(TASK BRIEF) What is the number of lines below that hold "cell"? Answer with that number only.
DATA TO PROCESS: Begin
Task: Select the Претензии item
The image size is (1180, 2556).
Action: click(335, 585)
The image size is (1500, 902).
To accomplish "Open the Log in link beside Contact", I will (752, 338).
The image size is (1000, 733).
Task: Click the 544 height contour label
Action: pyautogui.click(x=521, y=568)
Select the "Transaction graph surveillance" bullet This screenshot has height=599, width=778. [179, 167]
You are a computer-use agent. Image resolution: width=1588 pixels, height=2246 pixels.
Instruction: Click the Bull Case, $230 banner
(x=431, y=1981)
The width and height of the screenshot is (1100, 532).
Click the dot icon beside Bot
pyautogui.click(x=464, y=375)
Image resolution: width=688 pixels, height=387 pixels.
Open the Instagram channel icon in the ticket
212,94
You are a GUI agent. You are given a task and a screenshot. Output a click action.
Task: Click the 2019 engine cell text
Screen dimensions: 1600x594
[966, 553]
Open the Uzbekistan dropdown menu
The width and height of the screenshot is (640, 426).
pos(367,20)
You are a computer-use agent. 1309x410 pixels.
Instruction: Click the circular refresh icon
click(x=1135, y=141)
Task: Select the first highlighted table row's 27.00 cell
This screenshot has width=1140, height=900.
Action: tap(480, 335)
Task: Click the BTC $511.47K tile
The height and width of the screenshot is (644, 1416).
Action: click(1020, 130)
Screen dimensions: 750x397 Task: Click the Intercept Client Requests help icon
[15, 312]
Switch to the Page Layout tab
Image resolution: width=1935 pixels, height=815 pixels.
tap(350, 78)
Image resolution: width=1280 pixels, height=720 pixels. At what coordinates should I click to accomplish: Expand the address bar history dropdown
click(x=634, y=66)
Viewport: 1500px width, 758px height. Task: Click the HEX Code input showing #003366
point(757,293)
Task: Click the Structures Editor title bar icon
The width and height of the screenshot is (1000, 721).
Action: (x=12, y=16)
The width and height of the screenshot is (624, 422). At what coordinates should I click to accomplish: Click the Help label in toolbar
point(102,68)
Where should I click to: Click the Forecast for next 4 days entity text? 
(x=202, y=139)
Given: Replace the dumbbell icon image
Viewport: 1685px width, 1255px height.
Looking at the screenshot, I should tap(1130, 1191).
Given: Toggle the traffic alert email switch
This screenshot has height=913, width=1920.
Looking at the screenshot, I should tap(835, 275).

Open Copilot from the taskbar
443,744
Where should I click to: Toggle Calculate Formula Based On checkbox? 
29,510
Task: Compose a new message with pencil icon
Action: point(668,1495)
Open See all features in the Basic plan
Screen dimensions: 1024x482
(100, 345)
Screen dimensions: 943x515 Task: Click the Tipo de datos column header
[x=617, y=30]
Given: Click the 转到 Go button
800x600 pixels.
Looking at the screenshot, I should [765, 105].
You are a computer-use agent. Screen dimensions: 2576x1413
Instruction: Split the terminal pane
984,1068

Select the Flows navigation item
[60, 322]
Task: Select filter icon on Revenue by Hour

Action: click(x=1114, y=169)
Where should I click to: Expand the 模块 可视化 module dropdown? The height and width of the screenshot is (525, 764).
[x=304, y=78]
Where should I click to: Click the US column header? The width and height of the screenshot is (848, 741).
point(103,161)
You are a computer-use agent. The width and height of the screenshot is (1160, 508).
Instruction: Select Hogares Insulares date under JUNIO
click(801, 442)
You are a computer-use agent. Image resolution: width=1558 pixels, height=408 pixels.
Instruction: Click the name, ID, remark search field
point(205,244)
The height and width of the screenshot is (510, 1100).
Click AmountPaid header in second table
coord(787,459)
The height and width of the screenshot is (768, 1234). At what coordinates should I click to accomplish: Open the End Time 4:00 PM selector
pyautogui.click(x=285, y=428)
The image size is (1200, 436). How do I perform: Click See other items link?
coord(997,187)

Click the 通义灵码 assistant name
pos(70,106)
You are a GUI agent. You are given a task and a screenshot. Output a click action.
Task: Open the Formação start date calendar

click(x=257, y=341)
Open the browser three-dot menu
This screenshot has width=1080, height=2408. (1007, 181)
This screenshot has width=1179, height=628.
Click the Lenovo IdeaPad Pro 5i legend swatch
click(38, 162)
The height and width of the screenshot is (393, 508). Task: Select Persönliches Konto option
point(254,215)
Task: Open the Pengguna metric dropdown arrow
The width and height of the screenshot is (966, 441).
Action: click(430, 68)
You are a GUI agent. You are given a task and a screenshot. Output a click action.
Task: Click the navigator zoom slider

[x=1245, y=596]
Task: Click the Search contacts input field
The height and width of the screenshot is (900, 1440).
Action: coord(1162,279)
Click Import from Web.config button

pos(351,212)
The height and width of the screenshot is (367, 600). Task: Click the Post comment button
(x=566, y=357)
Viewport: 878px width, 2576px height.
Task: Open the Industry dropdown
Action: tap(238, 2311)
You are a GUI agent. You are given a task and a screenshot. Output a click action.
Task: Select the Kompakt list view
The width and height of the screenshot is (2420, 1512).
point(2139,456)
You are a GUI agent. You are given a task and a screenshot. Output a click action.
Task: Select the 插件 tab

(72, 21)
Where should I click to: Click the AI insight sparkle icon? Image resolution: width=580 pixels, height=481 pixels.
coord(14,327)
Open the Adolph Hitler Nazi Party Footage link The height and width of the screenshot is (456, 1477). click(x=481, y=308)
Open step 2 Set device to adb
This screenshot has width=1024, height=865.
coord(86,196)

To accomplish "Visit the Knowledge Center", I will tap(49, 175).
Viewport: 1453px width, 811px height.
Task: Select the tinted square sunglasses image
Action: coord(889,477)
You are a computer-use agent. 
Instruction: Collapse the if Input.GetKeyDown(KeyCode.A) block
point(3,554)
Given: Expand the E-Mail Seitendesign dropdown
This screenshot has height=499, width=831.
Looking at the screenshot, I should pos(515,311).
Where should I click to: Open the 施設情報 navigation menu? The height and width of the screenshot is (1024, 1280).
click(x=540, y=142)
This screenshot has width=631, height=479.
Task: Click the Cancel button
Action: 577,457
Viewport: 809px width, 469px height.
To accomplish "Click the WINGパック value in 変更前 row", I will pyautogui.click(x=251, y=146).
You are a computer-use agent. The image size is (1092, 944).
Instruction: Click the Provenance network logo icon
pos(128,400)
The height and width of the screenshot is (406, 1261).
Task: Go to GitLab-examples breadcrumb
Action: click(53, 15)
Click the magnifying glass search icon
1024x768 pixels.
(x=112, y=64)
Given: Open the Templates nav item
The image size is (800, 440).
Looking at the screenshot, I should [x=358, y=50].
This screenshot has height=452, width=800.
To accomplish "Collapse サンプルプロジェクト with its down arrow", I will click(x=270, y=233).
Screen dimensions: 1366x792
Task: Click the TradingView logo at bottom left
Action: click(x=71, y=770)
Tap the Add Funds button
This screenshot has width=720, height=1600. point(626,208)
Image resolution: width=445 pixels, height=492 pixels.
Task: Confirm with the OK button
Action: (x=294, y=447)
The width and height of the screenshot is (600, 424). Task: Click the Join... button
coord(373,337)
DATA TO PROCESS: End
(RESULT OF THE TASK) 2